Seul, l’air
Seul, l’air, de Laurence Leblanc
Lauréate du prix de la Fondation HSBC 2003, Laurence Leblanc poursuit dans une silencieuse solitude une œuvre qui s’installe durablement dans le champ de la création photographique contemporaine. Nourrie d’une connaissance du médium et de son histoire qu’elle ne cesse d’approfondir, la photographe veille attentivement à ne pas disperser sa curiosité ou ses centres d’intérêts en multipliant les clichés et les approches. Si elle publie, expose et diffuse régulièrement ses travaux, Laurence Leblanc, membre de la galerie et de l’agence VU, fait du temps de l’observation et de la maturation un allié sûr.
Depuis ses premières recherches au Cambodge, pays et culture avec lesquels elle entretient une relation particulière et ancienne, jusqu’à ses travaux sur les « objets perdus », on trouve sous la plume des observateurs et critiques un florilège d’adjectifs qui tentent, sans y parvenir complètement, de définir son travail : effacement, impressionnisme, finesse, discrétion, mélancolie, vibration, onirisme. Si tous ces qualificatifs désignent à juste titre la subtile manière de Laurence Leblanc et le trouble que génèrent ses photographies, ils brouillent parfois le sens de sa démarche.
Car Laurence Leblanc incarne un des rares exemples d’une photographie qui procède prioritairement de la retenue. Chez elle, l’acte photographique se construit par imprégnation progressive du sujet et de son environnement, et l’épreuve qui en résulte est à son tour le fruit d’une élaboration minutieusement construite. Extrêmement attentive à la violence du monde et au chaos des destins, elle dépouille son regard de toute curiosité documentaire, qu’elle sait traiter par d’autres, pour se concentrer sur ce qui ne se voit pas : le mutisme d’une douleur ancienne, la texture d’un regard absent.
Évoquant certains de ses portraits le réalisateur Rithy Panh écrit : « Ses images ressemblent à des âmes. Le flou n’est pas flou, le grain n’est pas grain, la vie n’est pas exactement la vie, ce n’est pas la mort et j’aime qu’on m’emmène sur cette petite bande de territoire. » Canalisant le flux des émotions premières, ne cédant pas aux impératifs de l’hypervitesse, elle s’attache à photographier le « dépôt » qu’un événement, un paysage ou un visage ont laissé durablement en elle.
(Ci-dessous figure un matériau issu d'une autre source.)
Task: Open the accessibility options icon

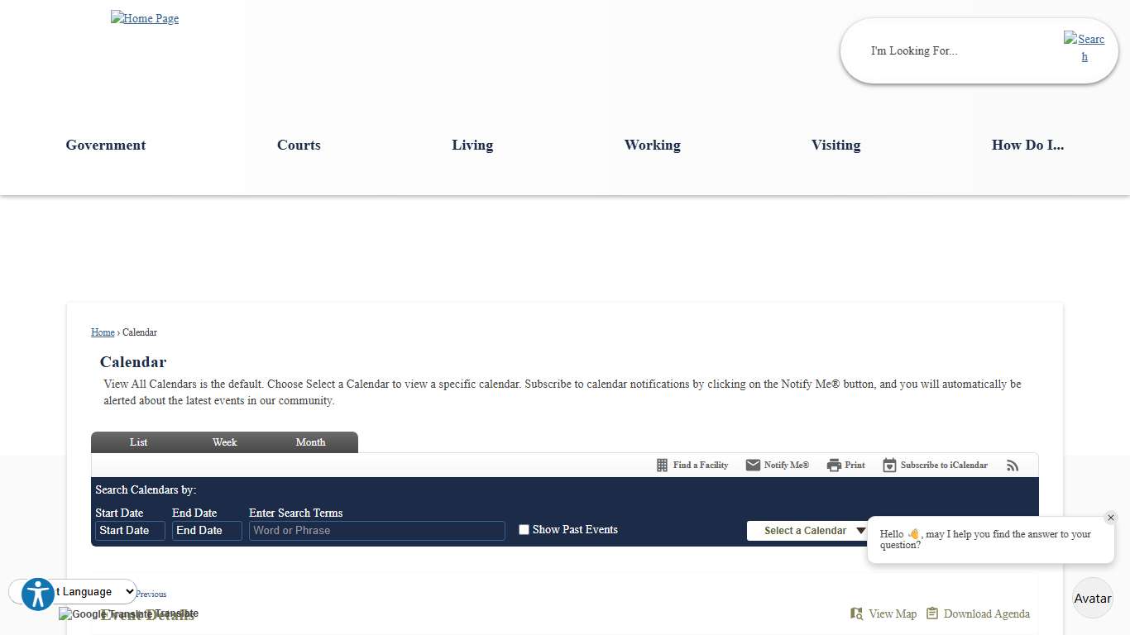Action: [38, 594]
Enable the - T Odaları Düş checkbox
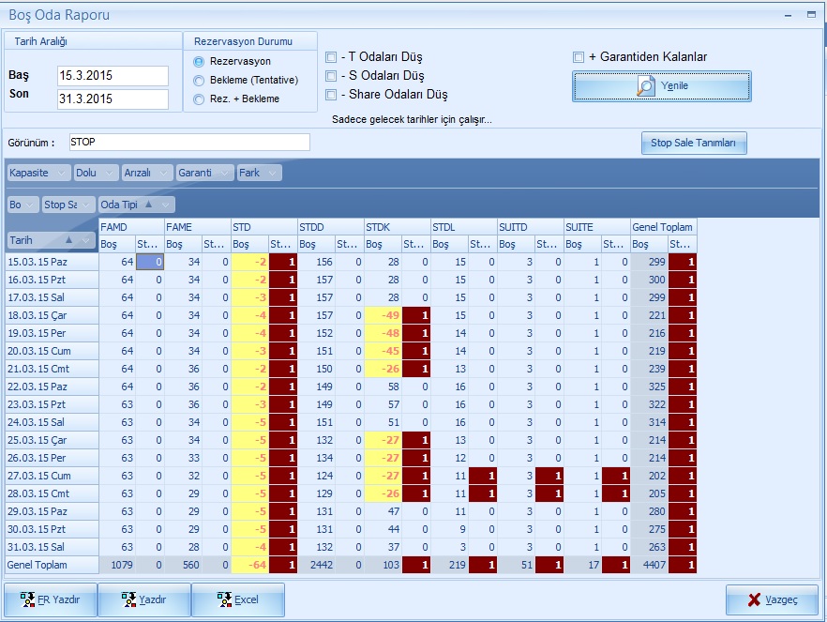Image resolution: width=827 pixels, height=622 pixels. click(331, 56)
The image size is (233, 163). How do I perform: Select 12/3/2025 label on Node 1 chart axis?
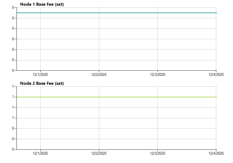(157, 74)
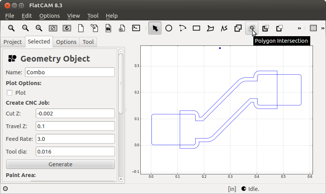This screenshot has height=194, width=326.
Task: Click the Name field containing Combo
Action: tap(70, 72)
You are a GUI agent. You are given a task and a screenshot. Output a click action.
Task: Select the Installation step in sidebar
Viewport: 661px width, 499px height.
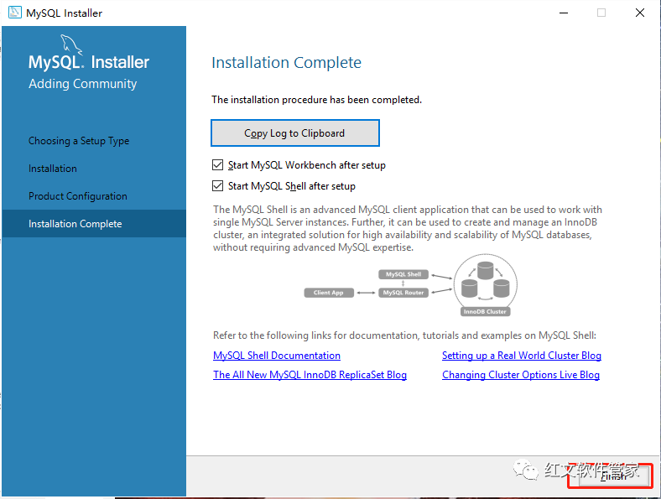(x=53, y=169)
Seul l’air, titre inspiré par référence au fameux poème de Pablo Neruda, est une traversée intime de l’Afrique, notamment de la Somalie et du Congo, mais aussi de Cuba, du Brésil et de Madagascar. On y découvre, comme revisitées, certaines plaies du non développement et de l’indifférence.
« Que peut faire un pays qui mange, se lave, aime dans ses poubelles ? » écrit-elle à propos de Freetown où elle accompagne les missions d’Action contre la faim et aussi, par le truchement d’une maîtrise complexe de la lumière et de la couleur, des instants fugitifs, des portraits suggérés, qui déchirent les représentations conventionnelles des visages rencontrés et des lieux traversés.

- Seul, l’air
- de Laurence Leblanc
« En acceptant la subjectivité de tout regard, on échappe à la prétention prométhéenne de restituer le réel », note l’écrivain Simon Njami dans son introduction à l’ouvrage. Ni métaphore, ni abstraction, l’Afrique de Laurence Leblanc est une tentative aboutie de translation visuelle d’une perception qui toujours s’échappe mais pourtant persiste.
To live till death is not easy (Vivre jusqu’à la mort n’est pas facile) : cette phrase, saisie sur une toile de tente d’une banlieue de ville africaine, sert d’exergue à l’exposition qui accompagne la publication de l’ouvrage.